Lettre d’un hockeyeur dégoûté à Hockey Québec

Les Mariniers de Rimouski Midget AA (Photo Joëlle-Anne Côté)

Les Mariniers de Rimouski Midget AA (Photo Joëlle-Anne Côté)

Le hockey, quel beau sport!

Malheureusement, dans chaque belle chose il y a une bête noire, et pour mon équipe de hockey Les Mariniers de Rimouski et moi-même, c’est Hockey Québec.

Pourquoi direz-vous? Parce qu’ils ont décidé de nous empêcher de nous présenter à la Coupe Dodge, le tournoi le plus important d’une saison de hockey.

C’est le but ultime.

Au début de notre saison régulière, Hockey Bas St-Laurent nous ont permis d’évoluer dans le Midget BB, car il n’y a pas de Midget AA dans notre région. La condition était de jouer les tournois et la Coupe Dodge dans le AA.

Bref, bien des promesses.

Malheureusement, des gens n’ayant aucune parole nous ont menti et maintenant, nous sommes privés de cette compétition.

Hockey Québec a trouvé que ce n’était pas important qu’une équipe ayant 16 joueurs sur 18 à leurs dernières années de hockey mineur puisse participer à ce dernier tournoi, si important.

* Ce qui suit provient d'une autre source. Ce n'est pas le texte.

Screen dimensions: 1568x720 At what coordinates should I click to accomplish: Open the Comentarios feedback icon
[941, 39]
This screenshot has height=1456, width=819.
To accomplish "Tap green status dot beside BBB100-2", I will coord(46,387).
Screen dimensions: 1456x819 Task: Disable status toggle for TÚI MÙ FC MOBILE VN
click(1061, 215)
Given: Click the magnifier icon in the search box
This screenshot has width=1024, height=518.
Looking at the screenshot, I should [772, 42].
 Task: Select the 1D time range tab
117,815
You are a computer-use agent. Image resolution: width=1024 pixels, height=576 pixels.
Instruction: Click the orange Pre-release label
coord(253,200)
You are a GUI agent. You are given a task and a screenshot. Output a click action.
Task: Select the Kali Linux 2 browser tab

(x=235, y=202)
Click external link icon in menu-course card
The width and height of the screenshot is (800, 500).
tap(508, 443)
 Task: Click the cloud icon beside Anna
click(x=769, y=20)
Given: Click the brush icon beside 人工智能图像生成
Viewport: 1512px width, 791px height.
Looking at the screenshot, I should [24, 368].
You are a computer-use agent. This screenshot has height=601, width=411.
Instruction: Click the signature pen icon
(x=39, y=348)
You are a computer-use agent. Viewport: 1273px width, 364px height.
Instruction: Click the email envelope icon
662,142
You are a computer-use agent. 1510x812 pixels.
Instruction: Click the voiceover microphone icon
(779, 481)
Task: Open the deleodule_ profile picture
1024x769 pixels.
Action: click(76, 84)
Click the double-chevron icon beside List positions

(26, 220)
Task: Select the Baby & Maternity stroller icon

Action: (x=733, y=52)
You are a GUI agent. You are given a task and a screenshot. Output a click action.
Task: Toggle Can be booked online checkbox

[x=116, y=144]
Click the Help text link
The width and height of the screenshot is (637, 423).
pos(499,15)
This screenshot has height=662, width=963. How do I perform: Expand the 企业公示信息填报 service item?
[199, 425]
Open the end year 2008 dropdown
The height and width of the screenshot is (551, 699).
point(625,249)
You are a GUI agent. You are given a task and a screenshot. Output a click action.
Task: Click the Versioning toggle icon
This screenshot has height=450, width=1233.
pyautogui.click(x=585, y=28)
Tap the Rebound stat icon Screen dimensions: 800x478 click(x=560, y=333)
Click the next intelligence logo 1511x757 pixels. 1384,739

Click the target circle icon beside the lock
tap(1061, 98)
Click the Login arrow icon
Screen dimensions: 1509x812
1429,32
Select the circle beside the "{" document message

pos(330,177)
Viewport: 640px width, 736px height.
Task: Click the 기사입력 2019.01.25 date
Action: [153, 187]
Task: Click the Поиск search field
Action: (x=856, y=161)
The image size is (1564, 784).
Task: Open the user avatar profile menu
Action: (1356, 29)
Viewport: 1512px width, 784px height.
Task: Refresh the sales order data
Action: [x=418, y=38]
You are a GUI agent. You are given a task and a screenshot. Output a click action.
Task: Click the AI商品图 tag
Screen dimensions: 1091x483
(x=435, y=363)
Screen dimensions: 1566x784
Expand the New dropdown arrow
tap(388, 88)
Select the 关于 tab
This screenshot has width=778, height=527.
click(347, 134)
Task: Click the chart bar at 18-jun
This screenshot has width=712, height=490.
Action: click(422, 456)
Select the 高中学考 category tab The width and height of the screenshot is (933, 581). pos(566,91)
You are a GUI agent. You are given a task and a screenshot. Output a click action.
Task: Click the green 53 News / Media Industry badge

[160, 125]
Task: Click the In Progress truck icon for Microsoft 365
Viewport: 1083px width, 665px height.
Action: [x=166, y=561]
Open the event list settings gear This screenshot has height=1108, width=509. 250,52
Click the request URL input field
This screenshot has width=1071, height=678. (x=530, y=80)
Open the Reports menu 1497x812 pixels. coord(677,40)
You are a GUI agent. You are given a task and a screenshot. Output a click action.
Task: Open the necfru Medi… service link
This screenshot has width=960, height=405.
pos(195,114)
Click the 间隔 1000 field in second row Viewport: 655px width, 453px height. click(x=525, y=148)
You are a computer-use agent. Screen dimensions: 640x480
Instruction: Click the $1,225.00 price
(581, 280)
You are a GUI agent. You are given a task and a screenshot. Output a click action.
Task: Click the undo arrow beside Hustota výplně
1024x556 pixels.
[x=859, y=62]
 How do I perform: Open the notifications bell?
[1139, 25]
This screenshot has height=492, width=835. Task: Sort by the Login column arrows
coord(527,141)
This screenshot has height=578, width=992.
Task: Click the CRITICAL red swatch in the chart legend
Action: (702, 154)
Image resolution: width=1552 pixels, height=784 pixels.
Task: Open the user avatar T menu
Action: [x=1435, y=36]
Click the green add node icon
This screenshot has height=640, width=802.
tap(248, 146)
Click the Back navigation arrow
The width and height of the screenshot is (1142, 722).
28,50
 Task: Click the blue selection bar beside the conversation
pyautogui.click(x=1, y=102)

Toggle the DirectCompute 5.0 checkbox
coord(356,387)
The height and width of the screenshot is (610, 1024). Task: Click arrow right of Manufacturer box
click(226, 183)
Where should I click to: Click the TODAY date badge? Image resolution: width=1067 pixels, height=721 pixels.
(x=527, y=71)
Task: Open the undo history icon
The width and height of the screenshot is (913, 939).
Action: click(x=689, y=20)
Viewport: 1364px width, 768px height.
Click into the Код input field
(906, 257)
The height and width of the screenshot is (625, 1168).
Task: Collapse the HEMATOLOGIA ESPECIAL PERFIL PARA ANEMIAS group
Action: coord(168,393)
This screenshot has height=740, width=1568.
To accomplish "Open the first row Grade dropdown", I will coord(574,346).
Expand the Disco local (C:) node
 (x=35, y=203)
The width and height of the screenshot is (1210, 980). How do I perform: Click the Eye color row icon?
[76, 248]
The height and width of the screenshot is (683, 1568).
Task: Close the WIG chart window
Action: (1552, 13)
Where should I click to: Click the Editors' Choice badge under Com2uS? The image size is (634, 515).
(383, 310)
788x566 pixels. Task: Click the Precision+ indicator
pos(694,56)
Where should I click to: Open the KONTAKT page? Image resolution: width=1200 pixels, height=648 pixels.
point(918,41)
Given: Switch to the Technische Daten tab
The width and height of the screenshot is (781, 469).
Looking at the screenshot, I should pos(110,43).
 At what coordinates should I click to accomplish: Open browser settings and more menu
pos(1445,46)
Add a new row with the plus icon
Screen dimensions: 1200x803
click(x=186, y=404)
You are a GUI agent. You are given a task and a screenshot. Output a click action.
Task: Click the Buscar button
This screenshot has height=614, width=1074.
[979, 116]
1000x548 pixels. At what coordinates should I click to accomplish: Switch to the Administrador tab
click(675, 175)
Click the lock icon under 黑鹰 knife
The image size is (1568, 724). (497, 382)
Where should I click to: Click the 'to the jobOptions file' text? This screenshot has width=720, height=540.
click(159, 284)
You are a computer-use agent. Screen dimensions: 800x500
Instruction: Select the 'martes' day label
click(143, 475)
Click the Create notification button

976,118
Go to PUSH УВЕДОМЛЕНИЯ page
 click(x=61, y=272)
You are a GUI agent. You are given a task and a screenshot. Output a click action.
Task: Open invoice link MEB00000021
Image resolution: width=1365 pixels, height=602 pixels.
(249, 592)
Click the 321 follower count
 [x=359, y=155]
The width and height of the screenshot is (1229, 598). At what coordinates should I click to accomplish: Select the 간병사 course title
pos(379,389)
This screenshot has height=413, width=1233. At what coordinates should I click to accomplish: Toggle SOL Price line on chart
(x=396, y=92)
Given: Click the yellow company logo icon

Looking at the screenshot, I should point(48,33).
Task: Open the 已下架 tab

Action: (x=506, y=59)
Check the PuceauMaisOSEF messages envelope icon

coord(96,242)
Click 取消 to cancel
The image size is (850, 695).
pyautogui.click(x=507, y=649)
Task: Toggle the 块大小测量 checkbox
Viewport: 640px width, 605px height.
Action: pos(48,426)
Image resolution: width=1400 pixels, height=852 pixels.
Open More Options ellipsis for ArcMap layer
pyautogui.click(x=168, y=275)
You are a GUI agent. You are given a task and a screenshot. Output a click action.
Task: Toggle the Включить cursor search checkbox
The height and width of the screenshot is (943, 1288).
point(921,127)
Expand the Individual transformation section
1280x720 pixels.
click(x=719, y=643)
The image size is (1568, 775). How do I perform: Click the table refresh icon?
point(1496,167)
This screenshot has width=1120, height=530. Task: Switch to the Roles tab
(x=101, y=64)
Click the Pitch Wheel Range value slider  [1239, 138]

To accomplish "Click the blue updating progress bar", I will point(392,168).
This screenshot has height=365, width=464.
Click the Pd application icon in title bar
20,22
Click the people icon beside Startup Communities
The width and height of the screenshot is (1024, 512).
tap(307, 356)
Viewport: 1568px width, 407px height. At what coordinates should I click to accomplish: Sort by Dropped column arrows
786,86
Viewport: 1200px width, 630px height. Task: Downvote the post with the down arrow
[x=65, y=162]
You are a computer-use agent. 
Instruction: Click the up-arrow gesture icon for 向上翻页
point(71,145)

Plusieurs procédures judiciaires ont été prises, mais sans succès. C’est une guerre d’argent perdu d’avance…

Je joue maintenant depuis environ 14 ans à ce sport. J’ai, comme plusieurs autres, donné corps et âme afin de pouvoir performer dans ma passion.

J’ai fait de très grands sacrifices tant au niveau physique que psychologique afin de progresser. Mais ça, ce n’est que nous les joueurs…

Il y a aussi nos parents qui nous ont suivi partout, soutenus, aidés à nous améliorer, qui ont attaché nos patins lorsque nous n’étions pas assez forts pour le faire, qui chaque matin se sont levés très tôt afin de nous accompagner à nos entraînements et parties, qui ont dépensé d’immenses sommes en inscriptions, équipements, essence, hôtels, etc.

Ce qui est inconcevable de votre part, Hockey Québec et Hockey Bas St-Laurent, c’est que vous laissez à 18 joueurs, 4 entraîneurs, 36 parents et bien d’autres gens un goût amer à cette saison et à cette fin de carrière dans le hockey mineur pour moi et 15 autres de mes coéquipiers.

Avant de dire des paroles en l’air et avant de prendre des décisions, pensez à combien de personnes seront touchées par cette décision, pensez à combien de personnes cette décision fera mal ou même de la peine, car c’est un sport qui demande énormément d’investissement et d’argent.

Sur ce, je vous rappelle votre supposée mission :

«Assurer, comme leader, l’encadrement du hockey sur glace en priorisant le développement, la promotion, l’application et le suivi des programmes tout en favorisant le développement de la personne».